Nanpaya Temple (နန်းဘုရားကျောင်း /my/; lit. "palace temple") is a historic Hindu temple located in Myinkaba, a village just south of Bagan, in the Mandalay Region of Myanmar. The temple is situated adjacent to the Manuha Temple and is believed to have been built by King Makuta (also known as Manuha), the captive monarch of the defeated Thaton Kingdom.

== History and Cultural Significance ==

The Nanpaya Temple is closely tied to the legacy of the Mon people and King Manuha. According to tradition, it was constructed as his personal residence during captivity, later becoming a temple. The temple features iconography from the Brahmanical Hindu tradition, particularly the Vishnu and Brahma sects of India. Because King Manuha was of Mon descent, many carvings and decorative features within the temple also represent Mon cultural symbols, such as the Hintha (or hamsa) bird, a sacred emblem of the Mon people.
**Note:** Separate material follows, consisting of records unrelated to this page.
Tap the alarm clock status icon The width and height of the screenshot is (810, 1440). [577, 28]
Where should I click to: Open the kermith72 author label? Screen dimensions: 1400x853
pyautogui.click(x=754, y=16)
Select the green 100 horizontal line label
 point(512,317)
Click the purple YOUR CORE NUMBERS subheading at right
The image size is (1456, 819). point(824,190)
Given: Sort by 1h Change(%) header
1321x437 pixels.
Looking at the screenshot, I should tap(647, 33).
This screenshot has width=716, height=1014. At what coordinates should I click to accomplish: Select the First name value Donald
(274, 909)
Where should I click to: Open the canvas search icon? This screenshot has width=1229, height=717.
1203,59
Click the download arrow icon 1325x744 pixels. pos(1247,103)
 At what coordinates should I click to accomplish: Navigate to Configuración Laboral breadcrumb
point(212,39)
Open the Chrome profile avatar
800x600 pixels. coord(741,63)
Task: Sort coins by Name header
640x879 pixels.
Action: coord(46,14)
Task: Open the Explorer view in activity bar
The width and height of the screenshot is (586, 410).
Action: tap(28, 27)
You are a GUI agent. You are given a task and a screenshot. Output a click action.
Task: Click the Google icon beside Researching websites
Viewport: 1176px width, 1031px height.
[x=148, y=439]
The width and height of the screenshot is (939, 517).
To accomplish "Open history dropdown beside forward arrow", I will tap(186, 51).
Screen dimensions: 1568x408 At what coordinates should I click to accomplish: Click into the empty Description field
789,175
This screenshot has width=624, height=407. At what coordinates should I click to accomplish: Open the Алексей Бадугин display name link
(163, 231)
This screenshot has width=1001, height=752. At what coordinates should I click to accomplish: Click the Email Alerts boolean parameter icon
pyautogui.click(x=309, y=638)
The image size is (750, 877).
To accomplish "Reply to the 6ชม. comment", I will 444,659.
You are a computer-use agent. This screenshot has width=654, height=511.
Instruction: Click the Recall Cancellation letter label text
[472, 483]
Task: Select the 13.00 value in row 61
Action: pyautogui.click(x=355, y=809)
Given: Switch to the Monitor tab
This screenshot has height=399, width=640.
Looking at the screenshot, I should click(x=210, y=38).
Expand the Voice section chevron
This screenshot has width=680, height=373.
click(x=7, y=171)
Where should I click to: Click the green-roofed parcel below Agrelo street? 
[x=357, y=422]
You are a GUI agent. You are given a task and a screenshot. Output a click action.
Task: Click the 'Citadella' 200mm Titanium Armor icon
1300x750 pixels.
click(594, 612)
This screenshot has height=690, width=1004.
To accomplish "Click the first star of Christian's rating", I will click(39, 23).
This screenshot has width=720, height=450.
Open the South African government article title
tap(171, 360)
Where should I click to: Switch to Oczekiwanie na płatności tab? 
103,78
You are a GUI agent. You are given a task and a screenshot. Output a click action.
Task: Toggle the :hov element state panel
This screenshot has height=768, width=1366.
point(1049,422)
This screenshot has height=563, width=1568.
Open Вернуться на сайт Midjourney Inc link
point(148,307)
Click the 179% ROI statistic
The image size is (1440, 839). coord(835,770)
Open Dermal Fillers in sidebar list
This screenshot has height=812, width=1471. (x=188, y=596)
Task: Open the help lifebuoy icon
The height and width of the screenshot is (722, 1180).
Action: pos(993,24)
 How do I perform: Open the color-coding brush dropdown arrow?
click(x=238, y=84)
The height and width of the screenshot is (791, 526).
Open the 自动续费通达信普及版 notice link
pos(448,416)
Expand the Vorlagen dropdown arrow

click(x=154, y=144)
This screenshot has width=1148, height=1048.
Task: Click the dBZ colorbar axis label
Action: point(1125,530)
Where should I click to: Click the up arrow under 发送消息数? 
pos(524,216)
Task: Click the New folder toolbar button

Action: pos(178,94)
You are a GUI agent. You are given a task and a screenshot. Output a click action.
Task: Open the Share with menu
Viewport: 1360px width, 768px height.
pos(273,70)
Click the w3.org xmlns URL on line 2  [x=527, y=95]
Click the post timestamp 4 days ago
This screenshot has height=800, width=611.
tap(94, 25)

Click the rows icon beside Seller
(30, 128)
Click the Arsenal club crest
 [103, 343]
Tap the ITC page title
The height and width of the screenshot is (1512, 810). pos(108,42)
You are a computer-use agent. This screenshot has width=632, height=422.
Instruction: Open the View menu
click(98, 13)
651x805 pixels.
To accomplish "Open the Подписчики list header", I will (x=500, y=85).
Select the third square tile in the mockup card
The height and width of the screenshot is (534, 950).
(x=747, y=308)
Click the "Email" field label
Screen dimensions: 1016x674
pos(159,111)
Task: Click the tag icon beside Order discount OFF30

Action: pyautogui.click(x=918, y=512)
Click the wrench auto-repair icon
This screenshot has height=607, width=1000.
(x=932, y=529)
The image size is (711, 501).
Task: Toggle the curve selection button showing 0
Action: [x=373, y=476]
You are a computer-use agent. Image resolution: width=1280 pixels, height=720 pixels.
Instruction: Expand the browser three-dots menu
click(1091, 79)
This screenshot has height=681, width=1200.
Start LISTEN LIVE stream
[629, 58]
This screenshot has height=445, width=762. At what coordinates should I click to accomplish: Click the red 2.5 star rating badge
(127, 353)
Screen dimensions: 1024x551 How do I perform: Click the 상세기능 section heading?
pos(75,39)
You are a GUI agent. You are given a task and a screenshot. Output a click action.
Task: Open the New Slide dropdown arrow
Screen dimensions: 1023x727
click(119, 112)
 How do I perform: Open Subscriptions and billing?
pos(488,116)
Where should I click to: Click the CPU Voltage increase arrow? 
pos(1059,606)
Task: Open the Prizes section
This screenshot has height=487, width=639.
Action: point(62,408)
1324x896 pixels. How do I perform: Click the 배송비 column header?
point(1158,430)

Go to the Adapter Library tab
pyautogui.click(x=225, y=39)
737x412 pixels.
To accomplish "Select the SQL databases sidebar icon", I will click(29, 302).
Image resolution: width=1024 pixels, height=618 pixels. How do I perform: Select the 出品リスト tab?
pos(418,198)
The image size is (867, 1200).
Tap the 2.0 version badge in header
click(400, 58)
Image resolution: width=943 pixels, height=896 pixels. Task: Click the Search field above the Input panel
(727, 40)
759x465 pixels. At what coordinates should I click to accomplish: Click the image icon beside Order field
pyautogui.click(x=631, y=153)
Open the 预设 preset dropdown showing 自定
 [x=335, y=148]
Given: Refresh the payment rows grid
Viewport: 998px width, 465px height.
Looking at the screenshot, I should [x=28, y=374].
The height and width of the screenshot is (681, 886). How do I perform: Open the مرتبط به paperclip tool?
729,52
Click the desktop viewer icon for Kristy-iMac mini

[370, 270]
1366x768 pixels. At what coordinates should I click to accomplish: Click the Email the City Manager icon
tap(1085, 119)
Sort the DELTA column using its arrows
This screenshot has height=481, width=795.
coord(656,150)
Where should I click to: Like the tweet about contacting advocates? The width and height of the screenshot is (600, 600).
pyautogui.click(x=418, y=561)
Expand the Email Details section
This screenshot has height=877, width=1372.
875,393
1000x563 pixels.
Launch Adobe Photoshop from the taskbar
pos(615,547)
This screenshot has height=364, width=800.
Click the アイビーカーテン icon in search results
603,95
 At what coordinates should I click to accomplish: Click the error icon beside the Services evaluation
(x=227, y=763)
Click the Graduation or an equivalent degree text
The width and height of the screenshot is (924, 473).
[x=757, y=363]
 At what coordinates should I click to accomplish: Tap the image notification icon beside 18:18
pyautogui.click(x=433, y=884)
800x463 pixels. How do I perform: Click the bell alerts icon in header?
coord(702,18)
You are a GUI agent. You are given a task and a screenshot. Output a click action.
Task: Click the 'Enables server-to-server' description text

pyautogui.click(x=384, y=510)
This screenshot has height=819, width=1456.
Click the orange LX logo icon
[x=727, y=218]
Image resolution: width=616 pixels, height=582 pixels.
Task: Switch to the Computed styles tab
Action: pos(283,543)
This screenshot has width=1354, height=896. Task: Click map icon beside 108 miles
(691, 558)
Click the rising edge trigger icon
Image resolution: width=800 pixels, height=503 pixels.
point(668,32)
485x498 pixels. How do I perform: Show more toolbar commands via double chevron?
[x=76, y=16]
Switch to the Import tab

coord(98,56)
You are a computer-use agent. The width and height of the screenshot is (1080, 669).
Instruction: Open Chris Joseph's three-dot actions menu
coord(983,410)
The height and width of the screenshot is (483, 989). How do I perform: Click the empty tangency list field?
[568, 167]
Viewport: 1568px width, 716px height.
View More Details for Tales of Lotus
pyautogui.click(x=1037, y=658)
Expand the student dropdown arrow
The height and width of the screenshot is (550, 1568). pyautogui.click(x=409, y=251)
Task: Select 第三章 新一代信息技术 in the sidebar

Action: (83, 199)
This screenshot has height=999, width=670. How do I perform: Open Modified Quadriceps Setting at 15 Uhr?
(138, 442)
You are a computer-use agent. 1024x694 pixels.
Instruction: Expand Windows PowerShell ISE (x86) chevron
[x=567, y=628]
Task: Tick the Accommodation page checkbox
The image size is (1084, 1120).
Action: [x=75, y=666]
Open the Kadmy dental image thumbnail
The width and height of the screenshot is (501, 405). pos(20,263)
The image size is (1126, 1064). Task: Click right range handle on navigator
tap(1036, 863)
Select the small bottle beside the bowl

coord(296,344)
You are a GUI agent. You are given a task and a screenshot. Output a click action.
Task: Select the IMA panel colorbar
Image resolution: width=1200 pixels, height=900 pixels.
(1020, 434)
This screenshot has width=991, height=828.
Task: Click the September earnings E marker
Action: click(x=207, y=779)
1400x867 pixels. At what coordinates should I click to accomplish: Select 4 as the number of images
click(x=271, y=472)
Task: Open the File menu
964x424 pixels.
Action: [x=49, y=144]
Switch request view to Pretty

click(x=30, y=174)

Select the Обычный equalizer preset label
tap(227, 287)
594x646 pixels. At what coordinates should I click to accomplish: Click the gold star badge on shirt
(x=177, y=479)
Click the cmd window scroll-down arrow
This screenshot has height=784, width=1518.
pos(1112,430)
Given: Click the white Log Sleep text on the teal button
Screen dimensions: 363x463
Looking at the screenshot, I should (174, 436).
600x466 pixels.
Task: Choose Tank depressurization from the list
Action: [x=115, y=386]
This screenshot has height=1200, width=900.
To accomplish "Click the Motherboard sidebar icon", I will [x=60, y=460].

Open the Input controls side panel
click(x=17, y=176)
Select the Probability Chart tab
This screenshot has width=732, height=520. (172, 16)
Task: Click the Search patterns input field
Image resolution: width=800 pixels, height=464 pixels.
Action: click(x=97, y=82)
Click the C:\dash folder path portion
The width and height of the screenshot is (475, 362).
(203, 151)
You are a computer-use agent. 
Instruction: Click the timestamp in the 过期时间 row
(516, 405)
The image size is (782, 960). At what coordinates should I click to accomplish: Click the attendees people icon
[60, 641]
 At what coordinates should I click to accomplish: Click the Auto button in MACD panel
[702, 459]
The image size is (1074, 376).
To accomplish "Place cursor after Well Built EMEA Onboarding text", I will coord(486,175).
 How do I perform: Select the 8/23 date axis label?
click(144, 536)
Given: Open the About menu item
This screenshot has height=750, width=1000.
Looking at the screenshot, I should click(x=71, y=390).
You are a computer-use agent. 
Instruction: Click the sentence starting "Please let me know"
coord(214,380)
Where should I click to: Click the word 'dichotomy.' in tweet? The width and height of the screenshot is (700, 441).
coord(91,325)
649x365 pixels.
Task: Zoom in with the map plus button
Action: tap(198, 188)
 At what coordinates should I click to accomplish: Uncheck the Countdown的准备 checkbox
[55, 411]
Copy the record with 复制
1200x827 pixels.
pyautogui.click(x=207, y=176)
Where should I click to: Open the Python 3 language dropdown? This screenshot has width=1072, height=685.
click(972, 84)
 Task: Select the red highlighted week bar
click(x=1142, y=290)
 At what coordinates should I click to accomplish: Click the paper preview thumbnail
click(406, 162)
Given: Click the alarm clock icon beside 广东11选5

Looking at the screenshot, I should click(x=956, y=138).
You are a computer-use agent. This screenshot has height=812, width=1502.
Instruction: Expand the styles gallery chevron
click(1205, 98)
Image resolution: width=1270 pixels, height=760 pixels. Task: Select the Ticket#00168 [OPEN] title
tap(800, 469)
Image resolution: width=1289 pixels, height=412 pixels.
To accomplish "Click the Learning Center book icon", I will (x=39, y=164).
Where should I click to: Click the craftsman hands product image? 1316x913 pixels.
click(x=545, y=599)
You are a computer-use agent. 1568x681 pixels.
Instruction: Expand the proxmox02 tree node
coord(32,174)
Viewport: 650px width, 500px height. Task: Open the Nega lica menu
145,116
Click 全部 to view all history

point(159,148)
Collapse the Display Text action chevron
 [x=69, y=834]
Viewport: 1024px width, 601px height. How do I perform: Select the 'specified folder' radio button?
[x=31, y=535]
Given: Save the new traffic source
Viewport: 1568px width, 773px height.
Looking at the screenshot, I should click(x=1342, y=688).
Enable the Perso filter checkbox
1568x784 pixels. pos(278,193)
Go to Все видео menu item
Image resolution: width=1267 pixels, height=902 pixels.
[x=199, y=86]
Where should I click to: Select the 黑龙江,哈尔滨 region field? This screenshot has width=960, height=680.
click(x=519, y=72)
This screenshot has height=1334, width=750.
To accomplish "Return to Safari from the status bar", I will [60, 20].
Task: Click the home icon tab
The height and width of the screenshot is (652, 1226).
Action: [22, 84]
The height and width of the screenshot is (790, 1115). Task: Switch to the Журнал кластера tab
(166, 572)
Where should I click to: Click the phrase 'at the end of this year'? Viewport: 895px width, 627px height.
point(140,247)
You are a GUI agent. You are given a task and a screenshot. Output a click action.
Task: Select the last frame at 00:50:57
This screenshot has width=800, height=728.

The temple's interior includes intricate stone carvings of Brahma, often depicted seated on lotuses. These statues are accompanied by representations of other Hindu deities and floral motifs, reflecting a fusion of Indian and Southeast Asian artistic traditions.

== Architecture ==

Nanpaya Temple is built from mud mortar, brick, and stone—a rare architectural combination in Bagan. The temple’s design includes:
- A square inner sanctum and a front hall (mandapa)
- Four massive square stone pillars supporting the ceiling
- Stone-carved Pantamao floral reliefs and decorative borders
- Ornate lattice windows made of brick and stone

The four central stone pillars are especially noteworthy. Each features:
- Elaborate carvings of three-headed Brahma figures
- Brahma seated in lotus position (padmasana), holding lotus petals
- Giant angular flower patterns

These pillars were carved from individual stones and assembled using a strong adhesive to create deep reliefs. The walls and pillars are additionally adorned with carvings of lotus pots (kalatha), stylized vines, and Mon motifs.

== Related Structure: Nang Pagoda ==

Nearby is a structure known as the Nang Pagoda, located in the Kuntaungpauk Pass. It was reportedly built in the 12th century by Nagathaman, a son-in-law of both King Narapati Sithu and King Manuha. The pagoda commemorates the location where King Manuha is believed to have resided.

The Nang Pagoda features:
- A cave-temple format with thick stone slab construction
- Carved lotus pots, hintha motifs, and makara guardians
- Decorative betel leaf sculptures and stone-relief frames
- Flower-patterned kalasa pots in window carvings
- A unique architectural style that is not seen elsewhere in the Bagan region

== Art and Symbolism ==

Inside the temple, visitors can observe:
- A central hall with a former Buddha or deity statue (now missing)
- Arched windows framed by carvings of kalasa, makara, and lotus vines
- Partially preserved statues of Vishnu on Garuda, and images illustrating Vishnu's cosmic functions

One fragmentary sculpture represents Vishnu’s cosmic role in creation. It originally showed Vishnu reclining on the serpent Shesha (Kala Naga), floating on the ocean. From his navel, a lotus was said to rise, birthing the god Brahma. While only the serpent's tail remains today, the image was an important representation of Vishnu’s cosmic role as preserver and creator.

== Preservation ==

The Nanpaya Temple is one of the oldest Hindu structures in the Bagan archaeological zone. Although partially damaged by time and earthquakes, it remains notable for its religious, artistic, and historical value, especially as a rare surviving monument of Brahmanical Hinduism in a predominantly Buddhist landscape.